紫式部が主人公なのか、それとも光源氏がそうなのかと思って読み始めたら、猫好きの女童(めのわらわ)、12歳の少女「あてき」目線で話が進む。
あてきの仕えている御主(おんあるじ)が藤原の香子(かおるこ・のちの紫式部)である。

当初は知る人ぞ知る程度の作品であった『源氏物語』。
しかし宮廷生活を知らない彼女の書く物語は、貴族の暮らしぶりの細かな部分がまちがえているとのそしりも受けていた。
だから、喜んで宮中に出仕したのかと思いきや、道長からの出仕要請をかたくなに拒み続ける香子。
ではどうして紫式部は中宮・彰子に仕えることになったのか。

というのが大きな謎として、消えた猫の謎とか、誰もいない密室から聞こえてきた笛の音とか、文箱の中身紛失事件とか、日常の小さな謎を、洞察力に長けた香子が推理していく。
そしてこれらの謎を繋ぎ合わせたとき、大きな謎が解けてくるという壮大な仕掛け。

あてきは、自由に動き回ることのできない貴族の女性である香子の目となり手足となって、その推理を支えるとともに、彼女にも解決しなければならない問題があって、私としてはこちらの方が面白かった。

木登りやかけっこが得意なあてきが、初めて負けた相手が岩丸。
それ以来岩丸のことが気になってしょうがないのだけれど、彼は何か問題を抱えているようで、なかなかゆっくり言葉を交わすことができない。
追いつめられているように見える岩丸をなんとか救おうと、あてきはあちこち岩丸を捜しまわる。

あてきは気づいていないけど、それを「恋」というのだよ。
かわゆい。

あてきの行動からすべてを推察した香子は、ことの顚末を伝えるべく彰子の元へ行く。

彰子とつながりを持った後も、出仕を断り続ける香子の本心とは。
”自分の主のためには他人をおとしめることもしなければならない。
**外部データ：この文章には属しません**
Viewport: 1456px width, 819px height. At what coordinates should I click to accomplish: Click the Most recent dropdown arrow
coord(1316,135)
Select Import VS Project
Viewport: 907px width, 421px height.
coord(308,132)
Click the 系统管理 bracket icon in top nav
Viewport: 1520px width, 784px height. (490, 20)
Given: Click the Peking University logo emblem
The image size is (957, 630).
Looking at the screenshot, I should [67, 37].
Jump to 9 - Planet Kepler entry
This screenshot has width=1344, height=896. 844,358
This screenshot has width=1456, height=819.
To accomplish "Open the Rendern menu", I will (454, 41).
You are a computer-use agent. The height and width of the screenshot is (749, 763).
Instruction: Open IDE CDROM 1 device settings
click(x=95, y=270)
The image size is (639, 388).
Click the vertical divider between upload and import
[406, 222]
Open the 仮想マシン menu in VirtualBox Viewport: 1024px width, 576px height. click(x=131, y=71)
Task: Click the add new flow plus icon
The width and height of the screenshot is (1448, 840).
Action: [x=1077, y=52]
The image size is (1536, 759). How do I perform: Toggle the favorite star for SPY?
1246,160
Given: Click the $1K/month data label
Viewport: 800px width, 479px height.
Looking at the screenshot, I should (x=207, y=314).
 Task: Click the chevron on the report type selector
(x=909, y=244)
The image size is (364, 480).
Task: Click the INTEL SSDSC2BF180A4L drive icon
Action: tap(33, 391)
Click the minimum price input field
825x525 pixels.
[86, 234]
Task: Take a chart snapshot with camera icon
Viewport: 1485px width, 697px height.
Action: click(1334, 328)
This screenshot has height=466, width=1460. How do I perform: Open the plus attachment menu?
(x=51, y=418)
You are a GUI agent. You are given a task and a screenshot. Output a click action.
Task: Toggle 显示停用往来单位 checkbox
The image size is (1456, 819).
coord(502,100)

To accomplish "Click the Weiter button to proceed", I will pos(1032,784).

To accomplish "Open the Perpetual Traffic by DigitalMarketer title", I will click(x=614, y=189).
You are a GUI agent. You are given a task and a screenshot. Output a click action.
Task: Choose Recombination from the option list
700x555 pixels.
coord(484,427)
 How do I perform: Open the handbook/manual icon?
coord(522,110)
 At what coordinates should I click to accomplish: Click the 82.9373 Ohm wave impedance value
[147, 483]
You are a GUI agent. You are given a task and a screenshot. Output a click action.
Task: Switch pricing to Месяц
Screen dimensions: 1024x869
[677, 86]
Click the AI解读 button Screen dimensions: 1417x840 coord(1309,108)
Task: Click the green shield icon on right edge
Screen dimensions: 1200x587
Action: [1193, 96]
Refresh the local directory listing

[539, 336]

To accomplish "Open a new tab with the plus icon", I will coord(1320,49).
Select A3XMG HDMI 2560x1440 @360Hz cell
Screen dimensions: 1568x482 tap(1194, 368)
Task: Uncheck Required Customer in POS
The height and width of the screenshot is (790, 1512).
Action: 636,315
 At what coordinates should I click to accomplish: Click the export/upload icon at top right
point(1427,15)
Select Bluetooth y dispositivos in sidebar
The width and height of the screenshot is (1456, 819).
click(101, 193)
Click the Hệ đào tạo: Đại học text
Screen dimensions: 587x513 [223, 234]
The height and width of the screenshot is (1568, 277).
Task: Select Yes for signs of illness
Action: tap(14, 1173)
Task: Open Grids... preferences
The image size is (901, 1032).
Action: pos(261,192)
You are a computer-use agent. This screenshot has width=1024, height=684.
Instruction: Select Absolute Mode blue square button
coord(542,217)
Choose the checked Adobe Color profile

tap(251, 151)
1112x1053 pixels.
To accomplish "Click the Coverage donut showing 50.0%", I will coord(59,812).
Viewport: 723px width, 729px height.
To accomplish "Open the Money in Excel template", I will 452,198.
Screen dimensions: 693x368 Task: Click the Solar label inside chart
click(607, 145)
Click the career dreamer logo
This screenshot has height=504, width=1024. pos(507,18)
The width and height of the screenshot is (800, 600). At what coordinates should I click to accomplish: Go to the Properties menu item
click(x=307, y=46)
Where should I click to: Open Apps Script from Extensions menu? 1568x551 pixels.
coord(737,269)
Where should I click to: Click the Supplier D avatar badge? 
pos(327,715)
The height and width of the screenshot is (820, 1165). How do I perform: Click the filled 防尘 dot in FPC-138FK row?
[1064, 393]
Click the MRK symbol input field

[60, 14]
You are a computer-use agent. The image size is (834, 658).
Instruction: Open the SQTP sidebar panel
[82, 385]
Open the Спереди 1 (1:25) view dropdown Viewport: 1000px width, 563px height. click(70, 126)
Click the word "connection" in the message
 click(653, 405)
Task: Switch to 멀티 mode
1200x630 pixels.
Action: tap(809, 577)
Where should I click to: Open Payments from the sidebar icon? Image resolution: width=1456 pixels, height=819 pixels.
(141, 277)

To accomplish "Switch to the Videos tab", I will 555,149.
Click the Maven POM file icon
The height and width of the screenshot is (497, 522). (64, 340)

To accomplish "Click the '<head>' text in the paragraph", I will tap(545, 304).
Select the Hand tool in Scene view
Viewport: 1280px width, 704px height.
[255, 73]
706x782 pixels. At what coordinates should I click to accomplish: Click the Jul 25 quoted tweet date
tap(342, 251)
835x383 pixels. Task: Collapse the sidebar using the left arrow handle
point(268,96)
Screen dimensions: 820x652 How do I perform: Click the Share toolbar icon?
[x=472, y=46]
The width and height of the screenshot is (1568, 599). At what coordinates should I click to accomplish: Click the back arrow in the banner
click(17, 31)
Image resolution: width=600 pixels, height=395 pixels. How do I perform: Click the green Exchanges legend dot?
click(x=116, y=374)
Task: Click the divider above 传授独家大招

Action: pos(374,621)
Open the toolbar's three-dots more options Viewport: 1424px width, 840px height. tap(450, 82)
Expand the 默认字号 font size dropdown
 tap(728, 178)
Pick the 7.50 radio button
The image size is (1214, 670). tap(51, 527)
わたしにそんなこと、できようはずもないのに”

え?
『紫式部日記』で結構人の悪口書いていませんでしたか?

この作品の紫式部は口が堅く、人を嫌な思いにさせることは絶対に言わないし、しない。
ある時届いた手紙を読んで、ショックを受けたらしい香子にあてきが「誰が何と書いてよこしたのか」を尋ねても答えようとはしなかった。

”どこからのとも、何が書いてあるとも、話してくれる気はなさそうだ。使用人がそれ以上ねだるわけにもいかない。阿手木(あてき)は部屋を出ながら決心した。あとで見てやろう。”
ブラボー。

『源氏物語』の失われた一巻『かかやく日の宮』。
私はこのタイトルに、ずっと違和感があった。
だって長いでしょ?
『桐壺』とか『若紫』とか『明石』とか『末摘花』とか『花散里』とかに比べると、明らかに。
だから『かかやく日の宮』なかった説を取っていたのだけど、この本を読んでいる時ふと思ったの。
『輝日宮』なんじゃね?
なら、ありかも。

せっかくそこまで思ったのに、この作品では『かかやく日の宮』という表記であることが肝心なのね。
むむう。

12歳の少女として作品に登場したあてきは、物語の最後、夫に先立たれ寡婦として今は亡き紫式部の娘と再会する。

道長の剣呑さや彰子の賢さもいい味出してます。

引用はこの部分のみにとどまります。